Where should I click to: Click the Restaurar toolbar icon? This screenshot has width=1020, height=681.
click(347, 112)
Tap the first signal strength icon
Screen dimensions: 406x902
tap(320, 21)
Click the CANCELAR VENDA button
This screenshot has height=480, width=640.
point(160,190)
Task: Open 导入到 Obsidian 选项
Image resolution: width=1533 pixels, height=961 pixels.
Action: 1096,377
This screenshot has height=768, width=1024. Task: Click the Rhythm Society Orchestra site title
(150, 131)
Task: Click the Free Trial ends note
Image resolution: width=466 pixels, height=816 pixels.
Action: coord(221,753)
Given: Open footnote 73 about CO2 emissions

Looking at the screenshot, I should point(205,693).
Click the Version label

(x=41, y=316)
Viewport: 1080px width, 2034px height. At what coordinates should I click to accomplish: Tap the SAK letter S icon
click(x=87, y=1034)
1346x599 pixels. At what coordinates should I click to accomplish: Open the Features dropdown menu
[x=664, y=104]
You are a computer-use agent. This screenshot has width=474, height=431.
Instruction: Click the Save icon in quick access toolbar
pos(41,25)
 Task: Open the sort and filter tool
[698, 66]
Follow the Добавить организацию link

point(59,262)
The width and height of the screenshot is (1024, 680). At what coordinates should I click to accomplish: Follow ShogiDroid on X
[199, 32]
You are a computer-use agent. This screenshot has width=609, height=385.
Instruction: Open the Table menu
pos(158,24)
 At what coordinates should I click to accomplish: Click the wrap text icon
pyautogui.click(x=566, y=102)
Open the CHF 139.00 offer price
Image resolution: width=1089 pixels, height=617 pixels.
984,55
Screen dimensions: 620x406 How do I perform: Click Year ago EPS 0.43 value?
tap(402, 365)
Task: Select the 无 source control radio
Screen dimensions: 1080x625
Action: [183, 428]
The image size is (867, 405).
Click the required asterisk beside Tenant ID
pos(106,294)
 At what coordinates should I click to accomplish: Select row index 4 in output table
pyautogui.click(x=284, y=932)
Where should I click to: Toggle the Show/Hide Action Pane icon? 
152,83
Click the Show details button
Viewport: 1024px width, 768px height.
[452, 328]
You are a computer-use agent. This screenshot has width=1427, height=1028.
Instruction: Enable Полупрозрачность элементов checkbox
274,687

- - - - -

Which lines of the entries above contain the string "agent"? Copy each one.

You are a computer-use agent. This screenshot has width=474, height=431.
You are a computer-use agent. This screenshot has width=609, height=385.
You are a computer-use agent. This screenshot has width=1427, height=1028.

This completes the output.